As well as having an increasingly sophisticated domestic economy, levels of corporate activity in Mexico act as a barometer of the wider region’s economic health, says Daniel Del Río, a corporate Partner with leading national firm Basham Ringe y Correa.
“The Mexican economy is heavily dependent on foreign investment and consumer demand in the US and in both respects we see signs of increasing activity. There is rising interest across the telecoms, energy and inevitably manufacturing sectors and much of this is being driven by investors, and demand, derived from outside the country.”
Such a scenario is in contrast to the situation only two years ago when falling US demand and fears over the extent of the country’s swine flu outbreak weighed heavily on the economy, he says.
“Concerns remain over the degree of comfort many investors have for Mexico and we are obviously still a long way from the boom years, but we do see companies assessing new opportunities.
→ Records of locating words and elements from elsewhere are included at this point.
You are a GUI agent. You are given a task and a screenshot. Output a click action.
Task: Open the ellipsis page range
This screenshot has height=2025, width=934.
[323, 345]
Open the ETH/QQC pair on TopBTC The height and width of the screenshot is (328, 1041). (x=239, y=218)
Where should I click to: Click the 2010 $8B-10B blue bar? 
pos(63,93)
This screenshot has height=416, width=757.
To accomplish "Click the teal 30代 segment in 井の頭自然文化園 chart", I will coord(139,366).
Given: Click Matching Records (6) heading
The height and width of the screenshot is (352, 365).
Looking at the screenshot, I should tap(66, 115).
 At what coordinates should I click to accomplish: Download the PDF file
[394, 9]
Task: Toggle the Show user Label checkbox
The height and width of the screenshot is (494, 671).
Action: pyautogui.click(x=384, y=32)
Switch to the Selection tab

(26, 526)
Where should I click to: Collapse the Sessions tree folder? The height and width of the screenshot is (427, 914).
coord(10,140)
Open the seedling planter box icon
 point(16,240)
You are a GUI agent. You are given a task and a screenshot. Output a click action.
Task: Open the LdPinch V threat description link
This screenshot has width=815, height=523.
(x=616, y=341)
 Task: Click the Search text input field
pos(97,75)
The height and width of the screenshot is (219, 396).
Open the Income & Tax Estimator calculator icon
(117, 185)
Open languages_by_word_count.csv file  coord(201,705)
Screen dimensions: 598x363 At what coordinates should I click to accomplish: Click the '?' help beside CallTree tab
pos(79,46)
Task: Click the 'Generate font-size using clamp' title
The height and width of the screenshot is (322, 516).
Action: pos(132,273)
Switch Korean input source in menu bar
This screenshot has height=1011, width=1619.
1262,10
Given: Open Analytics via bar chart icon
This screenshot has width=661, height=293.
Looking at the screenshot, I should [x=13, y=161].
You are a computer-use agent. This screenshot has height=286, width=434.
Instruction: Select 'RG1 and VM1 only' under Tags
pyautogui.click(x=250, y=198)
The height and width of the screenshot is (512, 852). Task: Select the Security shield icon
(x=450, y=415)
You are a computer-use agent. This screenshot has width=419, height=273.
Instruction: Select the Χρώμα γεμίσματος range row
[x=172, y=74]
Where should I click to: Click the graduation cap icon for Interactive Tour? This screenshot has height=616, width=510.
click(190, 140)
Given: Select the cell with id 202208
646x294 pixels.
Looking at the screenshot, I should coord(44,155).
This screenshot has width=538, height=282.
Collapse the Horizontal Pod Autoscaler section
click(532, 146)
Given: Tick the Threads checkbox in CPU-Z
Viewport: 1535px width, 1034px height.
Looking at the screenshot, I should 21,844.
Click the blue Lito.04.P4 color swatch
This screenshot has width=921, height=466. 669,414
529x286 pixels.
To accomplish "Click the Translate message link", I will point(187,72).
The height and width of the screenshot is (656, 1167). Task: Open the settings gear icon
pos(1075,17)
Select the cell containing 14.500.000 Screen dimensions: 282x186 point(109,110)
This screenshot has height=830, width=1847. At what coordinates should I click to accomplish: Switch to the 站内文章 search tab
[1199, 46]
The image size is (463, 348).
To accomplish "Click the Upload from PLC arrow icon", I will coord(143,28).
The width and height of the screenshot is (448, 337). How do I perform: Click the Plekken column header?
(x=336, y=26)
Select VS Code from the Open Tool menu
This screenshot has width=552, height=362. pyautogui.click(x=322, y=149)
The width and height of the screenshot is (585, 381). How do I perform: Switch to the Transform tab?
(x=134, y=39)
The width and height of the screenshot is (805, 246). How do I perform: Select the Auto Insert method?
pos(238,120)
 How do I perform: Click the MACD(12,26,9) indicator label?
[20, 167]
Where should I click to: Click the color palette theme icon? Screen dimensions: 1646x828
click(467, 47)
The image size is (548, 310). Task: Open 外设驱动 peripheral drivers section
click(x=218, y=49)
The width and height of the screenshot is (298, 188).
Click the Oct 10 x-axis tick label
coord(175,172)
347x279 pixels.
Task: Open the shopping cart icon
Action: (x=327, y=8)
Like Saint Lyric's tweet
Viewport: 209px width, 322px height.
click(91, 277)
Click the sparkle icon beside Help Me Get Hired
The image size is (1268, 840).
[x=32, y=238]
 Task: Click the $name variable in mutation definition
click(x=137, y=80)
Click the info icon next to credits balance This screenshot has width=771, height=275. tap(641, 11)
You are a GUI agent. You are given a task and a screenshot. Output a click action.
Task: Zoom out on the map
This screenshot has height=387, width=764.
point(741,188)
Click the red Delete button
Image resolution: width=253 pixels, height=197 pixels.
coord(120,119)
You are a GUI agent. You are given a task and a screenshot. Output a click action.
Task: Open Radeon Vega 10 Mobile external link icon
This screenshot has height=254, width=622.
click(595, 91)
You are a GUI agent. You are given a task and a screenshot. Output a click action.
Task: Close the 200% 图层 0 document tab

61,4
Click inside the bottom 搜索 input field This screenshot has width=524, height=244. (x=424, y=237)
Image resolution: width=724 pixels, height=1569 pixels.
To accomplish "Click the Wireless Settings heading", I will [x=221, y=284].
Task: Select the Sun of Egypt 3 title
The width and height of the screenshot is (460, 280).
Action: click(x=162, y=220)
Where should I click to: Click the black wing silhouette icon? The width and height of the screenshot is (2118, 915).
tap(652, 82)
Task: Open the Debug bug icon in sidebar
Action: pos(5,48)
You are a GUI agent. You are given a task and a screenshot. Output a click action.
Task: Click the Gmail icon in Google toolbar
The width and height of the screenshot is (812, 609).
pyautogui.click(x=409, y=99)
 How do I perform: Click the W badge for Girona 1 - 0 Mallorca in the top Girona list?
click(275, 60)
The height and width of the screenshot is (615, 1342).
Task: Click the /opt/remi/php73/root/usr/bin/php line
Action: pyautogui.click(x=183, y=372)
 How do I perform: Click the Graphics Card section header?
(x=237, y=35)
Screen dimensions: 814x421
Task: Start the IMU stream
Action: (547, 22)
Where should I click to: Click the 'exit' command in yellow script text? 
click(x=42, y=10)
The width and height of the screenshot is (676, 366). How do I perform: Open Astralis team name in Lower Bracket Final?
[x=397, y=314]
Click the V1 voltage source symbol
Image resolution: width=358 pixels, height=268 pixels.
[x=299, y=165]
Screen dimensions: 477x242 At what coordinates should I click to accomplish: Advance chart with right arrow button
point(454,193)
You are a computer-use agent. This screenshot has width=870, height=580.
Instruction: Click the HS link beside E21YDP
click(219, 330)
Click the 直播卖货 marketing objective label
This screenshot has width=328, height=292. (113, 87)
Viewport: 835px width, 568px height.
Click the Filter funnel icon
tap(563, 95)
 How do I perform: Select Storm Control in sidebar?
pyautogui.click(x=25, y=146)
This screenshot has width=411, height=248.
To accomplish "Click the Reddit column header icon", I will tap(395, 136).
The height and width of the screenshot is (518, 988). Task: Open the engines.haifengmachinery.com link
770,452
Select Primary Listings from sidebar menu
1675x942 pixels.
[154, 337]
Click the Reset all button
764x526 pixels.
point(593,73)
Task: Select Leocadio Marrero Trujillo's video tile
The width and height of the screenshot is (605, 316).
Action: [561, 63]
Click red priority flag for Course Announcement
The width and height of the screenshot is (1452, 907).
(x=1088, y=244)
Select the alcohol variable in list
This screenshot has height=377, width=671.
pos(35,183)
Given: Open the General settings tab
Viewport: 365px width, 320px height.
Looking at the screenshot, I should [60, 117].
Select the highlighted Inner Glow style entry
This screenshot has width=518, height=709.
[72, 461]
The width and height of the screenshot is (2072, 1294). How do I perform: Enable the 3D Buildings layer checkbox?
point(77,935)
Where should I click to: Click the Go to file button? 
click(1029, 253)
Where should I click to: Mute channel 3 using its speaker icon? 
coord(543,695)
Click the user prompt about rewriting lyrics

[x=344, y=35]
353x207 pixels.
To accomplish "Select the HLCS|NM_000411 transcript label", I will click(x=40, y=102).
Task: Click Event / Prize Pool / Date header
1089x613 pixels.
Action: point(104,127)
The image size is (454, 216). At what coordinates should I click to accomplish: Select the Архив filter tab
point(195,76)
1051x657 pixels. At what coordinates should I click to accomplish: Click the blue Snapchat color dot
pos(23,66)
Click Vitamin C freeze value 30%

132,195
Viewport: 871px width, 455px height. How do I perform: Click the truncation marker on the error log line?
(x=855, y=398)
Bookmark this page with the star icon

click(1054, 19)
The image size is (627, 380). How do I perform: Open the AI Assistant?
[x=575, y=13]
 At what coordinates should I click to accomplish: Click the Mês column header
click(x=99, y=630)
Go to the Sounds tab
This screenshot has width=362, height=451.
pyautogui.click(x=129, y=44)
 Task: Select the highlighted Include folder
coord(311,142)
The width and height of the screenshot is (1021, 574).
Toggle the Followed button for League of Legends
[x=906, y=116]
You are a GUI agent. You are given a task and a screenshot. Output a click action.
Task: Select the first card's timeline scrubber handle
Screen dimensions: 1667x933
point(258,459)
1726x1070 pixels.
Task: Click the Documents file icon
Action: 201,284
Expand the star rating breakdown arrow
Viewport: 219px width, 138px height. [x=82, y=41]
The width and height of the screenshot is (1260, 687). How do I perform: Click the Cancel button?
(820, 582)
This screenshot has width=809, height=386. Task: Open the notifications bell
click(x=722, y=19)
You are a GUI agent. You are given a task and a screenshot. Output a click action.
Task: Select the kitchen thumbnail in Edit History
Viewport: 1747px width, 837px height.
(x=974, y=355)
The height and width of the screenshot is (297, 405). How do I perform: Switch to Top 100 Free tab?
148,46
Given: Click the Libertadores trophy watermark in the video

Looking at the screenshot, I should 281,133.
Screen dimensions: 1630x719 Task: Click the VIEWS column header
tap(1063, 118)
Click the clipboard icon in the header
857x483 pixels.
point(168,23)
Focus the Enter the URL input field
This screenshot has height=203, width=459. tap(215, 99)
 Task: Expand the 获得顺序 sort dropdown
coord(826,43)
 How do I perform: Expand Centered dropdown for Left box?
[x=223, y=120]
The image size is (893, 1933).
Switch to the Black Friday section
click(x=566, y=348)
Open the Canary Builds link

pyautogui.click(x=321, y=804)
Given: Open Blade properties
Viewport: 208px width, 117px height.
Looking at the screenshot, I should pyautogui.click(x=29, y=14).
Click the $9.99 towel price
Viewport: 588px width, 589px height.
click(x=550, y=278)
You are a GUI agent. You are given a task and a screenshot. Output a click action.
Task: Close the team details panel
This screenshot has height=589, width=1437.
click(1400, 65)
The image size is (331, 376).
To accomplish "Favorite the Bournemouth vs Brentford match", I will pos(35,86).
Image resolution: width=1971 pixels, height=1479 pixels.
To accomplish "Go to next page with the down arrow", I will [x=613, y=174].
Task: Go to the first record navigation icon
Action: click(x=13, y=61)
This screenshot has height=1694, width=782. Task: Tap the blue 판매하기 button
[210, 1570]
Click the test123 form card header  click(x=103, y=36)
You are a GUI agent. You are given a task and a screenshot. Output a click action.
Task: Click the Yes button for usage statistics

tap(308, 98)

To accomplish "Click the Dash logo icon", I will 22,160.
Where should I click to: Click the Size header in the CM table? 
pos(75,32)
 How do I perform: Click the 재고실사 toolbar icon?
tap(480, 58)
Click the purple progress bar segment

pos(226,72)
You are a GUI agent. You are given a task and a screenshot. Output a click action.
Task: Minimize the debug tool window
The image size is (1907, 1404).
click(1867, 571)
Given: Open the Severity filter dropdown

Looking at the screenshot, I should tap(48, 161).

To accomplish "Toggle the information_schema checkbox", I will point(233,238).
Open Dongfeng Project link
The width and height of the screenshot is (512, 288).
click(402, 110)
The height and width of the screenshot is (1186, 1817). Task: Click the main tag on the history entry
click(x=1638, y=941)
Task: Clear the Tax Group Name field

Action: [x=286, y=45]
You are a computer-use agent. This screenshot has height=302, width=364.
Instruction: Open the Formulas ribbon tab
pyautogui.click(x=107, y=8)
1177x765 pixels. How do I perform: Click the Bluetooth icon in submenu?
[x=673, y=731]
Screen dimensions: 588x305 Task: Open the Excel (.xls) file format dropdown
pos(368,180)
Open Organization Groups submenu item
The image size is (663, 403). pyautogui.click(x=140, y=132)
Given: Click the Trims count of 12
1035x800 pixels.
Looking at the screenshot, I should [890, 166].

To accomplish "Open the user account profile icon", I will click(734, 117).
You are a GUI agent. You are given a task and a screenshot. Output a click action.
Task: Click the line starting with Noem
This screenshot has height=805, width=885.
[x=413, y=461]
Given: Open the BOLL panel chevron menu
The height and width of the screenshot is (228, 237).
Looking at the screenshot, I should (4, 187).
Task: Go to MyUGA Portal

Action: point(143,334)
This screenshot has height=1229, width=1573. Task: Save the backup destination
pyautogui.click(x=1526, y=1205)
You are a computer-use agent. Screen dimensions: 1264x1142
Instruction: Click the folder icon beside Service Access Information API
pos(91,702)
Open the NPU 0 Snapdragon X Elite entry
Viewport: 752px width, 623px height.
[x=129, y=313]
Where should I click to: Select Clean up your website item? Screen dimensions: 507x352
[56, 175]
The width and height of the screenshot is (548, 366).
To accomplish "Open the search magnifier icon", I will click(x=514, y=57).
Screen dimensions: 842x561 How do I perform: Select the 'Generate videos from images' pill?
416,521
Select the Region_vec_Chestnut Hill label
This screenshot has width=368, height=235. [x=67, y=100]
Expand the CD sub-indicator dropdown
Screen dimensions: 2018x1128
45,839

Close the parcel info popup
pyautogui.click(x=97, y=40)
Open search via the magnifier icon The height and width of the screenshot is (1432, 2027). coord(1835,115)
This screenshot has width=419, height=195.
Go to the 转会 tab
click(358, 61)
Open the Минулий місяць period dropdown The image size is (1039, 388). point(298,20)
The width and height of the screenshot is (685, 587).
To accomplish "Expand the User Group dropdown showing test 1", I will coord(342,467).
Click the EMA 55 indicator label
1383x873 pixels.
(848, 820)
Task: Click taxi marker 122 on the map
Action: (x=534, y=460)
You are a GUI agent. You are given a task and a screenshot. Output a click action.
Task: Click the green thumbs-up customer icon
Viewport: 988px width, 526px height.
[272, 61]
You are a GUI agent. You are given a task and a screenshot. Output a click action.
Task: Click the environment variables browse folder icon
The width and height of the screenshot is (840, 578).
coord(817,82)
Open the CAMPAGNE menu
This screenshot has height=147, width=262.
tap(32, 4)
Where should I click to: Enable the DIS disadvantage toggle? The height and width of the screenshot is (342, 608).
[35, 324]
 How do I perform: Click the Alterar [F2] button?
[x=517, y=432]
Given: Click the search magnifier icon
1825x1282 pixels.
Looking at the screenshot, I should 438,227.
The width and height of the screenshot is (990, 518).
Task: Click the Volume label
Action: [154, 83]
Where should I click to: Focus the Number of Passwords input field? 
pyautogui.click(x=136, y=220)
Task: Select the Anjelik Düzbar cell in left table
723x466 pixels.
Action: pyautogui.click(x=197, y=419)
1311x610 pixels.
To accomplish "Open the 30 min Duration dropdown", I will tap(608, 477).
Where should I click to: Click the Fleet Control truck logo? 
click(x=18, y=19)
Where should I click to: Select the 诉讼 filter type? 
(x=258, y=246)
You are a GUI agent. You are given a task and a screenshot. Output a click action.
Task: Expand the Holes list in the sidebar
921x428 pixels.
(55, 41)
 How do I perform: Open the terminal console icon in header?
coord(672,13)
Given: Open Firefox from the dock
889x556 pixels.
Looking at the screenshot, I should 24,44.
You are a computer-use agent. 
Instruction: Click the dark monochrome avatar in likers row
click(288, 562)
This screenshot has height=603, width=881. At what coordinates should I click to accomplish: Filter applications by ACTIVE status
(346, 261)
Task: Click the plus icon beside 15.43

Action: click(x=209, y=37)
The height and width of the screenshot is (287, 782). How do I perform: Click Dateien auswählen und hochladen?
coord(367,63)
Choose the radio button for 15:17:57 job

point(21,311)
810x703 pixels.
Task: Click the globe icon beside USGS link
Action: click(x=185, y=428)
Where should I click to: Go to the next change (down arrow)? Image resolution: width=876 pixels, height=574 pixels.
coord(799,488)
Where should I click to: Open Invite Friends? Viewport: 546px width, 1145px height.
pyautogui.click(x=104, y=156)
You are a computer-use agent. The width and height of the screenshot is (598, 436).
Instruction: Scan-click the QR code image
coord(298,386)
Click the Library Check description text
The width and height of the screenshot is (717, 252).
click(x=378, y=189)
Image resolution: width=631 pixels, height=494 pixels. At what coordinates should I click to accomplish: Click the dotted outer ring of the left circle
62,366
They want to capitalise on the growing domestic demand and the cost savings presented by local manufacturers and outsourcing businesses.”
But indicative of this upturn in activity is the return also of greater regulatory scrutiny of commercial agreements and transactions, specifically M&A deals, by both the sector-specific and national authorities, says Del Rio. “The regulatory regimes in areas such as finance, telecoms and energy are well established and the Competition Authority too has proved to be very effective in chasing down what they regard as infringements.”
As Mexico begins therefore to reappear on investors’ radars, agreements have however to be entered into with the assumption that they will attract regulatory attention, says Del Rio. “As with any major market it is necessary to ensure that all the necessary precautions and protections are in place. There are no cost or business benefits in cutting corners.”